FitzPatrick's loan inquiry 'not fair' court told
'Inexperienced' ODCE investigator admits mistakes as defence team goes on the offensive
The trial of Sean FitzPatrick heard claims that investigators were "prejudiced" against the former Anglo Irish Bank chairman and made up their minds he should be charged even before any witnesses had been interviewed.
Just how the inquiry was conducted by the Office of the Director of Corporate Enforcement (ODCE) was analysed in minute detail last week at Dublin Circuit Criminal Court. Defence lawyers have argued it was "unfair" and that investigators prejudged the case against FitzPatrick (68).
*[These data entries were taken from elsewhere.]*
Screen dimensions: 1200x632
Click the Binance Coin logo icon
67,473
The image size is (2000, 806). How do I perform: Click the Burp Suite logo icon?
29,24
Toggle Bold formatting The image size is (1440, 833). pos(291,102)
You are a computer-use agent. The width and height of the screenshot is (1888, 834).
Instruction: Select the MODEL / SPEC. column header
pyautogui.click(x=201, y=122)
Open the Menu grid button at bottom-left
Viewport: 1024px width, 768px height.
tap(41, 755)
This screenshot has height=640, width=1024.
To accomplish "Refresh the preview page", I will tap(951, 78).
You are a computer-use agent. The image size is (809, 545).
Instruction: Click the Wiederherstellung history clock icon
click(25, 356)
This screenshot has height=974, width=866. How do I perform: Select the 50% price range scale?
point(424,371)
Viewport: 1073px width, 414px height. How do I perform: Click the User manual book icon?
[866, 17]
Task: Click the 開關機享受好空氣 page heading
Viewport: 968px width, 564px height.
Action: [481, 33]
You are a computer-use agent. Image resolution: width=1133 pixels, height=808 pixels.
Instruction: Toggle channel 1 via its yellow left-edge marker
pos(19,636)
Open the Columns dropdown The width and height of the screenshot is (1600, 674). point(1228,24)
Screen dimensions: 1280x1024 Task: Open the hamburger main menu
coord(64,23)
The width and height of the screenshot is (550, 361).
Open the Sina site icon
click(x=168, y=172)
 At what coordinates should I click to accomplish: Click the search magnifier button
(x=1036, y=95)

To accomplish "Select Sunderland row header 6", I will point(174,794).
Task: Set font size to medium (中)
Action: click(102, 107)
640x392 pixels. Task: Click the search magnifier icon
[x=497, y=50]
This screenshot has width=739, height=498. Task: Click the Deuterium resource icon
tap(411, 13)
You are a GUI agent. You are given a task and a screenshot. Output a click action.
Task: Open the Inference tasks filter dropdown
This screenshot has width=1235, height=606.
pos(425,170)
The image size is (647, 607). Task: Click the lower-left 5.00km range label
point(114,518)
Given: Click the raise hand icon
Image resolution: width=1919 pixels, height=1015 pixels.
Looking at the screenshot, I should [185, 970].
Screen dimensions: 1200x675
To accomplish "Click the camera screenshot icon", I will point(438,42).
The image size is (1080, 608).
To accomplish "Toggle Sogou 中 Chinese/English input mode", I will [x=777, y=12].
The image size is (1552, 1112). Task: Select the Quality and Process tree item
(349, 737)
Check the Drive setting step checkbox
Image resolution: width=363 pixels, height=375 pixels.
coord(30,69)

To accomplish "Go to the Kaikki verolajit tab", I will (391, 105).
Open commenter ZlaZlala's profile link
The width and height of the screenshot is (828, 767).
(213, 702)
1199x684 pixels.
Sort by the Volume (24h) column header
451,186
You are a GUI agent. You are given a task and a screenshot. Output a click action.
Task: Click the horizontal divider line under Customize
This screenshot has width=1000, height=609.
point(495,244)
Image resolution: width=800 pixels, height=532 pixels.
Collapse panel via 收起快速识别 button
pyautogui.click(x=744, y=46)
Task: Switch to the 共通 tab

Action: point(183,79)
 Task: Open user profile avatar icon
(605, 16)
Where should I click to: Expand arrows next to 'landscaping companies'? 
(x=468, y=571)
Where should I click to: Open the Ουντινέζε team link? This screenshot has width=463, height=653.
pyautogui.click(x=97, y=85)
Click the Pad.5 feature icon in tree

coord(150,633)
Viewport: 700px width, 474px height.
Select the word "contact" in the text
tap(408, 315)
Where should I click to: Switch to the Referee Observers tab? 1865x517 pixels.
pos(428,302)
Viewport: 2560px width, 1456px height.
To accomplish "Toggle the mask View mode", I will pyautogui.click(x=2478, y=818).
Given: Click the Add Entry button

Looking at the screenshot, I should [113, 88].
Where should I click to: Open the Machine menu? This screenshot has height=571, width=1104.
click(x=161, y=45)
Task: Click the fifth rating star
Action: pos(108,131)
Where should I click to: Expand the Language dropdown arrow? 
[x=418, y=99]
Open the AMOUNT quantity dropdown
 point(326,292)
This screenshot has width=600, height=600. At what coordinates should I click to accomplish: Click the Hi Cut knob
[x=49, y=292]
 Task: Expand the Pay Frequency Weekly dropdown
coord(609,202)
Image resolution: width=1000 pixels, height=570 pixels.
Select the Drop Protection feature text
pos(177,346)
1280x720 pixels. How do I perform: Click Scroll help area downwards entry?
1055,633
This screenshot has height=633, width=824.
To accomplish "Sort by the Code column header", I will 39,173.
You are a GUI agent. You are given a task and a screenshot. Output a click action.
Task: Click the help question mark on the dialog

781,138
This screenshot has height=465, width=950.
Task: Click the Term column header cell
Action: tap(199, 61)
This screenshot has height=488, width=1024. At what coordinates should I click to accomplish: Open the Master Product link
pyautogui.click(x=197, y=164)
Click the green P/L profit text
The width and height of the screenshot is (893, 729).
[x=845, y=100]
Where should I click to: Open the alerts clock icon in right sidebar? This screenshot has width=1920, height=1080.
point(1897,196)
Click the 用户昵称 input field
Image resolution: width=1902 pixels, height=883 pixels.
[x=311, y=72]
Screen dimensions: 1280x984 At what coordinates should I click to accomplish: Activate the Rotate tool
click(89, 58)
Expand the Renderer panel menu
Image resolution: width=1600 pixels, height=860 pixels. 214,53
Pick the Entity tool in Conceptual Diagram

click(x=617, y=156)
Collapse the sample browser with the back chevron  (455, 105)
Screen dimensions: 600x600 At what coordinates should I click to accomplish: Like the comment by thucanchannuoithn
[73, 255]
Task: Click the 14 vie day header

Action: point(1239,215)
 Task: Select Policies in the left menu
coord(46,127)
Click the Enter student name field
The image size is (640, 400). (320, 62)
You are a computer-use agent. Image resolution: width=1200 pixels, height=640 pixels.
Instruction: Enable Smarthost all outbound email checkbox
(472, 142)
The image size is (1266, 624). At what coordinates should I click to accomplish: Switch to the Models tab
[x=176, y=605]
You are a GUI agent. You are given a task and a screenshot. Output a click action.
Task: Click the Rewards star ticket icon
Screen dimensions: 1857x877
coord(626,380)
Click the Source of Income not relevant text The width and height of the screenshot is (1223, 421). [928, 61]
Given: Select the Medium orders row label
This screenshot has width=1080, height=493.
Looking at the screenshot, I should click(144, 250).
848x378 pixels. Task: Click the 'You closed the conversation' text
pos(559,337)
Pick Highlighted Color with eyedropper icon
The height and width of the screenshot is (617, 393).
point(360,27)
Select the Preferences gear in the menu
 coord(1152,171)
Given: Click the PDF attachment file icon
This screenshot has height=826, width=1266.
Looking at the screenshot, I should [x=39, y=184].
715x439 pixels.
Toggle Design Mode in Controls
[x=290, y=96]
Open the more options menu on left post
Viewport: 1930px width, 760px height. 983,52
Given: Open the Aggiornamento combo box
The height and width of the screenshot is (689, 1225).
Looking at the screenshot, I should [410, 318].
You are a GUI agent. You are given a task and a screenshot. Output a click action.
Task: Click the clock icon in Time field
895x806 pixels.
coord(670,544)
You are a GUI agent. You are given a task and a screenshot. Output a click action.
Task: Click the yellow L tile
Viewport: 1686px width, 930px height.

The lead investigator at the ODCE, legal adviser Kevin O'Connell, faced intense questioning over the course of two days as the defence alleged he had "coached" key witnesses.
His cross-examination by Bernard Condon SC made for compelling and sometimes uncomfortable viewing at the Criminal Courts of Justice in Dublin. O'Connell was forced to admit making several mistakes in his stewardship of the inquiry, so much so that the ODCE has changed its procedures and now only allows gardai to take statements in criminal matters.
But he vehemently denied he and his colleagues had failed to approach the investigation with an open mind.
O'Connell admitted the investigation was hindered by a lack of resources and the fact he had no prior experience of conducting a criminal inquiry.
He had only been cast into the role because gardai on secondment at the ODCE were "flat out" working on other Anglo investigations.
Sean FitzPatrick, of Whitshed Road, Greystones, Co Wicklow, denies 27 charges of misleading Anglo's auditors about the size of multi-million euro loans he had from the bank between 2002 and 2007.
Kevin O'Connell's cross-examination will continue tomorrow.